Item coordinate data:

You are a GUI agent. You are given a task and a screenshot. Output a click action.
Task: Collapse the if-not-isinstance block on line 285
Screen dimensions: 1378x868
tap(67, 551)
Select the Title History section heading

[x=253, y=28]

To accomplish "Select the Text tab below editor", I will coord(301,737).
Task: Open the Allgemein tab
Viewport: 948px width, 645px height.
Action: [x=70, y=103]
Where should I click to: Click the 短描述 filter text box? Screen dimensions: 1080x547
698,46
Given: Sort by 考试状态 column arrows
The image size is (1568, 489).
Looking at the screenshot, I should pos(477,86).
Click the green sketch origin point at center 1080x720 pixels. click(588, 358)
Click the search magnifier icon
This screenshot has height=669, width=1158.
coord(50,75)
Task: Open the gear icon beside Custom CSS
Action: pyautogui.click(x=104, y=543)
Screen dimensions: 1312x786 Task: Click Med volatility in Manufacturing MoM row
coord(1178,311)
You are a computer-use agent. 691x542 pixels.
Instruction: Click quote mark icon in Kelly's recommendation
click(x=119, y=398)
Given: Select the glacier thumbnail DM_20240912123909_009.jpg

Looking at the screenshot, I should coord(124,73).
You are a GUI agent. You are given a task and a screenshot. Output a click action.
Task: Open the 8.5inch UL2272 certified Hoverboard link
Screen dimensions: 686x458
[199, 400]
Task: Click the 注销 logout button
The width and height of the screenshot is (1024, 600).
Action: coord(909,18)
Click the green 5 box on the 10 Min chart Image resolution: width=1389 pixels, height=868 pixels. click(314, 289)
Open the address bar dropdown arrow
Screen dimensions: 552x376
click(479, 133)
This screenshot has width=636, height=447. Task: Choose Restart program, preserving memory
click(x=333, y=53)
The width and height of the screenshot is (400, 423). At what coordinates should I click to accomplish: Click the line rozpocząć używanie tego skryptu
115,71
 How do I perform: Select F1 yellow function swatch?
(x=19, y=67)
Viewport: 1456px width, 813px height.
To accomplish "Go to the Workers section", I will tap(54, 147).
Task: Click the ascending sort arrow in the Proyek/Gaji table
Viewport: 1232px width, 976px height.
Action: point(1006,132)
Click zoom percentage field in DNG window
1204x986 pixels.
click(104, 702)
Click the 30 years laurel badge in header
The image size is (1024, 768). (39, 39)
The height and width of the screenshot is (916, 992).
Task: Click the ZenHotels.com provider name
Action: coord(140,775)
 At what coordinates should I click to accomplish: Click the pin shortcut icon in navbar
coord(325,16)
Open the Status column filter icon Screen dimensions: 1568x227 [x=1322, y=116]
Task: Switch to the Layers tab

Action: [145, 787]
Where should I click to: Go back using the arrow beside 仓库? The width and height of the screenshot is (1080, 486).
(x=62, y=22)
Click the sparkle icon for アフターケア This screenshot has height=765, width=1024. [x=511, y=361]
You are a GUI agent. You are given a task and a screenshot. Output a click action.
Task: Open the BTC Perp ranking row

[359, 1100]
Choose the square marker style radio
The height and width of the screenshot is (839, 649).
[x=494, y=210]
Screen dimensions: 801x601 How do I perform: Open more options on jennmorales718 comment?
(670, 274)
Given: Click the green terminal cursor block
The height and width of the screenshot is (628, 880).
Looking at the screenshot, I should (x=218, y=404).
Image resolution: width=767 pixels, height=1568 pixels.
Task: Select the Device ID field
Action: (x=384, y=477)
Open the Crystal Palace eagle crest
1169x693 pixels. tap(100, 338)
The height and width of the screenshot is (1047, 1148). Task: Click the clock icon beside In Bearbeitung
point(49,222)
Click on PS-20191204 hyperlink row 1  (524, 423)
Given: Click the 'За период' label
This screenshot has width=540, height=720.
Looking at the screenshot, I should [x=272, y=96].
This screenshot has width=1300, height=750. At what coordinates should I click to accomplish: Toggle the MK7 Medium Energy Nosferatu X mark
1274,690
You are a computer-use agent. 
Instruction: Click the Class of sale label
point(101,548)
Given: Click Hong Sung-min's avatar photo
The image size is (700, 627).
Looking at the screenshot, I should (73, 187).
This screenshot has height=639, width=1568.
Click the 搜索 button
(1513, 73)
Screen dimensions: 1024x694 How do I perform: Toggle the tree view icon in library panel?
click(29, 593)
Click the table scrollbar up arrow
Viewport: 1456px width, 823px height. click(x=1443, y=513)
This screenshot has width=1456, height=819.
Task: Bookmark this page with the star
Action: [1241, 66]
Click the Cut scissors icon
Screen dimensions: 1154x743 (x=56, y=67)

_Exercise brief:_ Retype every line of the items above word for word, keeping each one unchanged.

_Full output:_
You are a GUI agent. You are given a task and a screenshot. Output a click action.
Task: Collapse the if-not-isinstance block on line 285
Screen dimensions: 1378x868
tap(67, 551)
Select the Title History section heading

[x=253, y=28]

To accomplish "Select the Text tab below editor", I will coord(301,737).
Task: Open the Allgemein tab
Viewport: 948px width, 645px height.
Action: [x=70, y=103]
Where should I click to: Click the 短描述 filter text box? Screen dimensions: 1080x547
698,46
Given: Sort by 考试状态 column arrows
The image size is (1568, 489).
Looking at the screenshot, I should pos(477,86).
Click the green sketch origin point at center 1080x720 pixels. click(588, 358)
Click the search magnifier icon
This screenshot has height=669, width=1158.
coord(50,75)
Task: Open the gear icon beside Custom CSS
Action: pyautogui.click(x=104, y=543)
Screen dimensions: 1312x786 Task: Click Med volatility in Manufacturing MoM row
coord(1178,311)
You are a computer-use agent. 691x542 pixels.
Instruction: Click quote mark icon in Kelly's recommendation
click(x=119, y=398)
Given: Select the glacier thumbnail DM_20240912123909_009.jpg

Looking at the screenshot, I should coord(124,73).
You are a GUI agent. You are given a task and a screenshot. Output a click action.
Task: Open the 8.5inch UL2272 certified Hoverboard link
Screen dimensions: 686x458
[199, 400]
Task: Click the 注销 logout button
The width and height of the screenshot is (1024, 600).
Action: coord(909,18)
Click the green 5 box on the 10 Min chart Image resolution: width=1389 pixels, height=868 pixels. click(314, 289)
Open the address bar dropdown arrow
Screen dimensions: 552x376
click(479, 133)
This screenshot has width=636, height=447. Task: Choose Restart program, preserving memory
click(x=333, y=53)
The width and height of the screenshot is (400, 423). At what coordinates should I click to accomplish: Click the line rozpocząć używanie tego skryptu
115,71
 How do I perform: Select F1 yellow function swatch?
(x=19, y=67)
Viewport: 1456px width, 813px height.
To accomplish "Go to the Workers section", I will tap(54, 147).
Task: Click the ascending sort arrow in the Proyek/Gaji table
Viewport: 1232px width, 976px height.
Action: point(1006,132)
Click zoom percentage field in DNG window
1204x986 pixels.
click(104, 702)
Click the 30 years laurel badge in header
The image size is (1024, 768). (39, 39)
The height and width of the screenshot is (916, 992).
Task: Click the ZenHotels.com provider name
Action: coord(140,775)
 At what coordinates should I click to accomplish: Click the pin shortcut icon in navbar
coord(325,16)
Open the Status column filter icon Screen dimensions: 1568x227 [x=1322, y=116]
Task: Switch to the Layers tab

Action: [145, 787]
Where should I click to: Go back using the arrow beside 仓库? The width and height of the screenshot is (1080, 486).
(x=62, y=22)
Click the sparkle icon for アフターケア This screenshot has height=765, width=1024. [x=511, y=361]
You are a GUI agent. You are given a task and a screenshot. Output a click action.
Task: Open the BTC Perp ranking row

[359, 1100]
Choose the square marker style radio
The height and width of the screenshot is (839, 649).
[x=494, y=210]
Screen dimensions: 801x601 How do I perform: Open more options on jennmorales718 comment?
(670, 274)
Given: Click the green terminal cursor block
The height and width of the screenshot is (628, 880).
Looking at the screenshot, I should (x=218, y=404).
Image resolution: width=767 pixels, height=1568 pixels.
Task: Select the Device ID field
Action: (x=384, y=477)
Open the Crystal Palace eagle crest
1169x693 pixels. tap(100, 338)
The height and width of the screenshot is (1047, 1148). Task: Click the clock icon beside In Bearbeitung
point(49,222)
Click on PS-20191204 hyperlink row 1  (524, 423)
Given: Click the 'За период' label
This screenshot has width=540, height=720.
Looking at the screenshot, I should [x=272, y=96].
This screenshot has width=1300, height=750. At what coordinates should I click to accomplish: Toggle the MK7 Medium Energy Nosferatu X mark
1274,690
You are a computer-use agent. 
Instruction: Click the Class of sale label
point(101,548)
Given: Click Hong Sung-min's avatar photo
The image size is (700, 627).
Looking at the screenshot, I should (73, 187).
This screenshot has height=639, width=1568.
Click the 搜索 button
(1513, 73)
Screen dimensions: 1024x694 How do I perform: Toggle the tree view icon in library panel?
click(29, 593)
Click the table scrollbar up arrow
Viewport: 1456px width, 823px height. click(x=1443, y=513)
This screenshot has width=1456, height=819.
Task: Bookmark this page with the star
Action: [1241, 66]
Click the Cut scissors icon
Screen dimensions: 1154x743 (x=56, y=67)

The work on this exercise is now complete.